Money issues, especially financing of improvements to public school facilities, will be the major focus of legislators during the 85th General Assembly.
Lawmakers will work on numerous important budget matters, such as paying for the increased cost of providing health care services and operating state prisons. The Legislature will be asked to increase funding of state-supported colleges and universities, and to initiate a new highway program.
Law enforcement issues before the Legislature include proposals to tighten regulations governing the sale of certain over-the-counter cold medications, which drug manufacturers use to make illegal drugs like methamphetamine. Also, some legislators want to explore the possibility of changing sentencing laws for non-violent drug offenders.
State prisons are overcrowded, partly because of an influx of drug offenders who received mandatory minimum sentences. Due to overcrowding, the state Correction Department is asking the Legislature for budget increases of $35.4 million next year. Its current general revenue budget is $209.3 million. There are more than 13,000 inmates in state custody. Correction Department officials want to increase salaries to lower the turnover rate among security guards, which is almost 36 percent.
The state will spend about $533 million this year on Medicaid, a government health care program for the elderly, the poor and people with disabilities. Medicaid provides health care services to more than 700,000 Arkansas residents.
The state Human Services Department, which administers Medicaid, is asking for a budget increase of $15 million next year and $128 million the following year.
Officials of colleges and universities have asked for significant budget increases. Without strong financial support from the Legislature, they say, tuition will have to increase and therefore higher education will become less affordable to many low-income and middle-income families.
Now, the state provides about $568.6 million to institutions of higher education. Colleges and universities are requesting budget increases $55.9 million next year and $49.1 million the following year.
The Legislature convenes in regular session every other year, which means that legislators adopt two-year budgets for state agencies, schools and colleges.
Paying for repairs and renovations to public school facilities will be the dominant issue of the session because of the tremendous costs. The state is under a Supreme Court order to make school facilities substantially equal.
A task force estimates that it will cost $86 million for immediate repairs to schools in poor shape to keep them safe and dry.
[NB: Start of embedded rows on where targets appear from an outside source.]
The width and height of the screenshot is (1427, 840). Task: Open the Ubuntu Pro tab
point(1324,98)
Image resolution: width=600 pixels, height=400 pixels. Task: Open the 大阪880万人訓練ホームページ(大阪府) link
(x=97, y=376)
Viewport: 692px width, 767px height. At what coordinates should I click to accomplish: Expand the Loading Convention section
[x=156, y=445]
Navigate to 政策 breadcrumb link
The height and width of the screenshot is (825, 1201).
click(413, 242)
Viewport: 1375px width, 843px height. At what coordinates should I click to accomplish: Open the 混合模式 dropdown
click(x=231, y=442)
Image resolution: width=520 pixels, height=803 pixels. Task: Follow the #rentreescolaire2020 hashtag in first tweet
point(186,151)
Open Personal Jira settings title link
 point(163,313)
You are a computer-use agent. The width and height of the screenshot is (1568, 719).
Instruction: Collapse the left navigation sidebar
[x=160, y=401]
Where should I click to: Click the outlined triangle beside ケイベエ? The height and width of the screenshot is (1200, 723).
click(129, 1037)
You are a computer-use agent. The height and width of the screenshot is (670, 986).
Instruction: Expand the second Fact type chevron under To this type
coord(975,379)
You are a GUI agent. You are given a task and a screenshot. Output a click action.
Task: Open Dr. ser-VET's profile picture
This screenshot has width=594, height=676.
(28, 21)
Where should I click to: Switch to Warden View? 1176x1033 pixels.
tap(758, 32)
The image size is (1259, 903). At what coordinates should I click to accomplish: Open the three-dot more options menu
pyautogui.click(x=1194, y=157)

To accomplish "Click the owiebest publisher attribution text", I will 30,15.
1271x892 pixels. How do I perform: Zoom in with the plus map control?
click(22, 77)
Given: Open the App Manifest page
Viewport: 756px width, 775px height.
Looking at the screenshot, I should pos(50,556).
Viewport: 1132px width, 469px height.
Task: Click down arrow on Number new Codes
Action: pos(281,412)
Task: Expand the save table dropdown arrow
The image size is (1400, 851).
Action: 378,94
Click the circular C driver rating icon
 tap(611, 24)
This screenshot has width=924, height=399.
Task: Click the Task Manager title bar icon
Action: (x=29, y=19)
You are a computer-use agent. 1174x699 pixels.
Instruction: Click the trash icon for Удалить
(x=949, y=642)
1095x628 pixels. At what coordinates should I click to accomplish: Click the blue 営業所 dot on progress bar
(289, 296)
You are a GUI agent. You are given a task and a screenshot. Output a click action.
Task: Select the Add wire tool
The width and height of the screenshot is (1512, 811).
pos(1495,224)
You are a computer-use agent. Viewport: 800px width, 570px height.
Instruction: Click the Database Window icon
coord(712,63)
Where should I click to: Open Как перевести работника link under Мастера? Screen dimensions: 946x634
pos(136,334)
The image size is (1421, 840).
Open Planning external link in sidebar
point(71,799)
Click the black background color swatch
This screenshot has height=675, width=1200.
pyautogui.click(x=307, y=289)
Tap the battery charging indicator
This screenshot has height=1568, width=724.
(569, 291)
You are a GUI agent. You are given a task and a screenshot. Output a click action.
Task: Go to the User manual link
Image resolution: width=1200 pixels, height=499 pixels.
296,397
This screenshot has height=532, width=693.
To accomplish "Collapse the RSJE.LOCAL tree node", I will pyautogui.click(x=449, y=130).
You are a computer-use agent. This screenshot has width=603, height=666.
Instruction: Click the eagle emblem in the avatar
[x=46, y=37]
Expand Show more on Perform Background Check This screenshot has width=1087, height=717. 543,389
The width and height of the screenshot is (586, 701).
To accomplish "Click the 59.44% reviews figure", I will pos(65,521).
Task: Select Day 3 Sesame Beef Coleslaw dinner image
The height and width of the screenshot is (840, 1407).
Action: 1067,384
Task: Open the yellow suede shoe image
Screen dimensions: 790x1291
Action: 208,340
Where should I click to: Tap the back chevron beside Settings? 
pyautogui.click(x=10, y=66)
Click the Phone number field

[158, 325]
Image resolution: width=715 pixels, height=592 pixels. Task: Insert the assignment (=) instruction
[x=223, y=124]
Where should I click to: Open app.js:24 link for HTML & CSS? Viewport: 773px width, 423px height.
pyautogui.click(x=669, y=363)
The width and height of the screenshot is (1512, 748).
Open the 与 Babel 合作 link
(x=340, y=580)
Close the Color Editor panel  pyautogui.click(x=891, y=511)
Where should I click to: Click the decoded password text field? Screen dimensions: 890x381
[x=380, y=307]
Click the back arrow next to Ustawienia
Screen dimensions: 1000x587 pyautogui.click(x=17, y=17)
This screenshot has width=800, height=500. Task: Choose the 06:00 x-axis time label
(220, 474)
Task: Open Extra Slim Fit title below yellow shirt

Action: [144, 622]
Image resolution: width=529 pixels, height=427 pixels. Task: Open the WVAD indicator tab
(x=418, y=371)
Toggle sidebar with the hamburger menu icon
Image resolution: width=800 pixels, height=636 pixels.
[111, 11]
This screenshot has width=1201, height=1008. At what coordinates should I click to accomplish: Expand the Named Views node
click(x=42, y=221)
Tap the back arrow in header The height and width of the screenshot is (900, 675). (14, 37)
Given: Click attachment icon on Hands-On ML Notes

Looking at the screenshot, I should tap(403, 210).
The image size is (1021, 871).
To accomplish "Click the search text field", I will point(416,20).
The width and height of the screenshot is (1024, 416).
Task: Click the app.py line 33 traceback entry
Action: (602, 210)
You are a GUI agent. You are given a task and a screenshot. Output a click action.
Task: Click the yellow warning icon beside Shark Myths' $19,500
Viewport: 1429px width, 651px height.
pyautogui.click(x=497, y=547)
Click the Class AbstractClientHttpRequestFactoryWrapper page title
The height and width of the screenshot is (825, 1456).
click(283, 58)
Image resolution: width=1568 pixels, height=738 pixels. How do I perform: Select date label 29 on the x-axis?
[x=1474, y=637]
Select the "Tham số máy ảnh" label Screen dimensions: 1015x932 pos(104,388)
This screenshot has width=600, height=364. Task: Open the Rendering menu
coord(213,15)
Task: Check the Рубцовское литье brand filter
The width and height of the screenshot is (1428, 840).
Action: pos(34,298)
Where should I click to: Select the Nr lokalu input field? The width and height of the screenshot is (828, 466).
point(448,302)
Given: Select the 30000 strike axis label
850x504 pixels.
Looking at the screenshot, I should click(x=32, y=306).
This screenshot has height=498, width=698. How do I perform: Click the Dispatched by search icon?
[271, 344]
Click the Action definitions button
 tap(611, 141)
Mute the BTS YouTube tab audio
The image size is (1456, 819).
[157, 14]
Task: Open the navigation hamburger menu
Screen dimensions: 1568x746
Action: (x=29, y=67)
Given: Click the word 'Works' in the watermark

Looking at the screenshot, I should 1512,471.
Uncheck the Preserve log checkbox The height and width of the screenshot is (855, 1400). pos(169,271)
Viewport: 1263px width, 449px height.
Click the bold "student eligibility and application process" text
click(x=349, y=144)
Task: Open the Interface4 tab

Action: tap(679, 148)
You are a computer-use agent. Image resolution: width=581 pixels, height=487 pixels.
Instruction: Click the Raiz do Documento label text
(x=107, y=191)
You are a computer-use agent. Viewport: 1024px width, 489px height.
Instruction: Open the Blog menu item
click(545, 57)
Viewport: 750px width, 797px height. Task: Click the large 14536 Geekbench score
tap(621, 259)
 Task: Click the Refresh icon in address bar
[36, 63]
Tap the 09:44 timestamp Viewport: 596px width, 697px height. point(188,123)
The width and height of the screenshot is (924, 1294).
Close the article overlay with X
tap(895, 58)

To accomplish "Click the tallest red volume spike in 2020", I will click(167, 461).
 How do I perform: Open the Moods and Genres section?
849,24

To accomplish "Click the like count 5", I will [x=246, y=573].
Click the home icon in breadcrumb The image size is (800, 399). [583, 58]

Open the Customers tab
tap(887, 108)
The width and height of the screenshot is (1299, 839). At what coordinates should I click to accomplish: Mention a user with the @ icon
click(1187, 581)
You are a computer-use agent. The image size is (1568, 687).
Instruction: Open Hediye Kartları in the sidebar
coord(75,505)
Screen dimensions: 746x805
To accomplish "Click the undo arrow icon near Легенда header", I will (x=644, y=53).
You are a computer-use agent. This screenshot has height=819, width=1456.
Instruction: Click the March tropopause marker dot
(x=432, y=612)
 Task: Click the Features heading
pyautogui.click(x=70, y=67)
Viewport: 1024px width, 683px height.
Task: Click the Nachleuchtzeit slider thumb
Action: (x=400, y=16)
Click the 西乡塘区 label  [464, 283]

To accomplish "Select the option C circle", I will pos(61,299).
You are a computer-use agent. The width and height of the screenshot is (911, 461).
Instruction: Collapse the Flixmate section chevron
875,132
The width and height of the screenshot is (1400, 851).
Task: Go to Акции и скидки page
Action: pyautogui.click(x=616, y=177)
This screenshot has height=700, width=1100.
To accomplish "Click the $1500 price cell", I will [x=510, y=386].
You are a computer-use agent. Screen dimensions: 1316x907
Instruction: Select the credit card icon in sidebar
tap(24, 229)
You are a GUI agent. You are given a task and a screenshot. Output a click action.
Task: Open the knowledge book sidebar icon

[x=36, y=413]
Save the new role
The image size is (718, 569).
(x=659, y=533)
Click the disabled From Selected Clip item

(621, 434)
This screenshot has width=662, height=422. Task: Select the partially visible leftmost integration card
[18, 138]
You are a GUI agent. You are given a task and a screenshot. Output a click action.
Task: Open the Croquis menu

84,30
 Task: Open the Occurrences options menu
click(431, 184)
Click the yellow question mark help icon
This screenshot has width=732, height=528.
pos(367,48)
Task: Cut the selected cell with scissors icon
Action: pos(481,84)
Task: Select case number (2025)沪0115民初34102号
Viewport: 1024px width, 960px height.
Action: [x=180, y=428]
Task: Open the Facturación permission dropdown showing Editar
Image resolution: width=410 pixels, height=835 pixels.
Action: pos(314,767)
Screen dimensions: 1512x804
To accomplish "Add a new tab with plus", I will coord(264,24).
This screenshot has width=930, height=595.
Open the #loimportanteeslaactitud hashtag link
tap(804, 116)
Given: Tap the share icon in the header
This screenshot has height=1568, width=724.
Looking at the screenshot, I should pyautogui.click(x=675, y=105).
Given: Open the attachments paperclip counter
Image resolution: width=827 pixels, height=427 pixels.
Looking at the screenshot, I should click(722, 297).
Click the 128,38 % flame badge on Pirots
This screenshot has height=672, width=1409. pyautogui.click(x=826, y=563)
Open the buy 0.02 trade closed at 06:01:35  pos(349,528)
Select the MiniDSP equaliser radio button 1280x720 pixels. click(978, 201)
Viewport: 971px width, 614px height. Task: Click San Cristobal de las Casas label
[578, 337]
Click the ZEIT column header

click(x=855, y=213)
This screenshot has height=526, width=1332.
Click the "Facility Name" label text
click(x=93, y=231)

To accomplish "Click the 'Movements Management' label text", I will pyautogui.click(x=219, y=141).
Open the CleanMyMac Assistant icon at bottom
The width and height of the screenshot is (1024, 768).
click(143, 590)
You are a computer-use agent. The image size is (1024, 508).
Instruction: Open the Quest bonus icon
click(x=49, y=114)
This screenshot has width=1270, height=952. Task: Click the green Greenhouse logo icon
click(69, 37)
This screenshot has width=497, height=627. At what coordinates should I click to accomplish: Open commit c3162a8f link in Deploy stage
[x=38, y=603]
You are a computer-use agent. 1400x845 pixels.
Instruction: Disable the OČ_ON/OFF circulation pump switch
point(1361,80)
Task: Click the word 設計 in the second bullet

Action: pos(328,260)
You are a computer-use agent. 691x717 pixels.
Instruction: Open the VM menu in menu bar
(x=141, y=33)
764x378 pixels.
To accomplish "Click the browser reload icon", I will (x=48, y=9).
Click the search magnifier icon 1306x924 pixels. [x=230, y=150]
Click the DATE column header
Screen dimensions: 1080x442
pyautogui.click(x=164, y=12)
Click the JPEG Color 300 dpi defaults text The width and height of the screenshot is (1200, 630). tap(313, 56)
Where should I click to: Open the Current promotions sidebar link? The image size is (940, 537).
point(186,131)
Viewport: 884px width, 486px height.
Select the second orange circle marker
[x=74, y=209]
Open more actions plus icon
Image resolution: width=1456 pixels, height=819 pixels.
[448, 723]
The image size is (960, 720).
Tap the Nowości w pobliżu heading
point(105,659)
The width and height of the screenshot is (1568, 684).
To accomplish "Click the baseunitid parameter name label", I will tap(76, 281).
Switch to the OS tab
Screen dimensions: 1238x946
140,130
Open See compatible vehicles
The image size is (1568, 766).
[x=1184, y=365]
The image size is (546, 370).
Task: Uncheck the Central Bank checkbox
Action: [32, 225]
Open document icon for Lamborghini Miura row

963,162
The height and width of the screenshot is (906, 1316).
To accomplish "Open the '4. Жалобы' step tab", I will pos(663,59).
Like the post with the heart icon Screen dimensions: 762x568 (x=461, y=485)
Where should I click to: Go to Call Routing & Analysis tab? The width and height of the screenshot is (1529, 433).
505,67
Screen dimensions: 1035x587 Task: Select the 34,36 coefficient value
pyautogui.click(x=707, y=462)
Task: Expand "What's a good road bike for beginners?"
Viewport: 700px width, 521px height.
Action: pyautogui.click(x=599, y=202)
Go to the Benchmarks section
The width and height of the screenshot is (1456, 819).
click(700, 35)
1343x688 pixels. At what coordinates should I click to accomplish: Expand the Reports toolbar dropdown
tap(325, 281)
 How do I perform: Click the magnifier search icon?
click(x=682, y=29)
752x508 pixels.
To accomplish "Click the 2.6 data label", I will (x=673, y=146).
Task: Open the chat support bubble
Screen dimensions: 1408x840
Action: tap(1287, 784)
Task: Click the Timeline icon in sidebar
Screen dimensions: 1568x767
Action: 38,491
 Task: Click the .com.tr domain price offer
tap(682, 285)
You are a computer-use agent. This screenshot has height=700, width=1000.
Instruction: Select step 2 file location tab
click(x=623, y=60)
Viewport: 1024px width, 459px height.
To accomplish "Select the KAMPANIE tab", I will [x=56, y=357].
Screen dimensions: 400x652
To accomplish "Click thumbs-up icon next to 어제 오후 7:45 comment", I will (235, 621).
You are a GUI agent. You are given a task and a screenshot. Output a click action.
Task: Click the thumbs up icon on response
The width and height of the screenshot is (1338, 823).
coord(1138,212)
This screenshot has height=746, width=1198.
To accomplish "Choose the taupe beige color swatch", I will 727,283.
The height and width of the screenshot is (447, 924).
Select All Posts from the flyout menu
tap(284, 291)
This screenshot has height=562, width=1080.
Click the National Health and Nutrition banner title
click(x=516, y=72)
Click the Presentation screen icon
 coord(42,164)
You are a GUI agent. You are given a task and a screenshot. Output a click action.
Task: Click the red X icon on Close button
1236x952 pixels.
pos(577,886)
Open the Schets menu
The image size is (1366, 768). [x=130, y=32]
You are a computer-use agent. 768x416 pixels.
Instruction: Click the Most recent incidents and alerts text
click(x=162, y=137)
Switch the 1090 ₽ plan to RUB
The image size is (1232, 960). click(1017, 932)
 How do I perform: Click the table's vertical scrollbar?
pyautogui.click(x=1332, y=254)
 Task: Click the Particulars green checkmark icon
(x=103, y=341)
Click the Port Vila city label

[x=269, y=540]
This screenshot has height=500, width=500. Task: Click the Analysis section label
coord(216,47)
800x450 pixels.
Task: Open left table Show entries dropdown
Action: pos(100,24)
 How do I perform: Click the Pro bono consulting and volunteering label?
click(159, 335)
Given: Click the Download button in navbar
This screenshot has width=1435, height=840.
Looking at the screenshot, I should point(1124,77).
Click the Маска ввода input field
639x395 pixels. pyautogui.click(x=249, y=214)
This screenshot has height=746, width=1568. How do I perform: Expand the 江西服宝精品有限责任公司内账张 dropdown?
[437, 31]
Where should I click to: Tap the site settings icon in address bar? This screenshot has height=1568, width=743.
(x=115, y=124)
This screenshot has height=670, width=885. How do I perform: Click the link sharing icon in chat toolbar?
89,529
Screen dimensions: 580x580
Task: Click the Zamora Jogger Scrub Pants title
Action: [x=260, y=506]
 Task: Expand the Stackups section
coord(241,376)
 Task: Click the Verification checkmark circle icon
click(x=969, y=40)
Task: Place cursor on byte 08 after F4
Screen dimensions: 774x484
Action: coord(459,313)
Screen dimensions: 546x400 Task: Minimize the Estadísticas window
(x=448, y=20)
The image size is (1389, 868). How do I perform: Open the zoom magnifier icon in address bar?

Another $1.67 billion is needed to prevent critical problems in roofing, heating, air conditioning, electrical and plumbing systems.
The task force recommended spending $111 million for repairs that do not require immediate attention but are still necessary to make sure buildings remain safe and dry. The facilities task force said it would cost more than $580 million to build adequate space for all students in Arkansas.
Some legislators and school administrators dispute the task force's figures on how much additional space has to be constructed.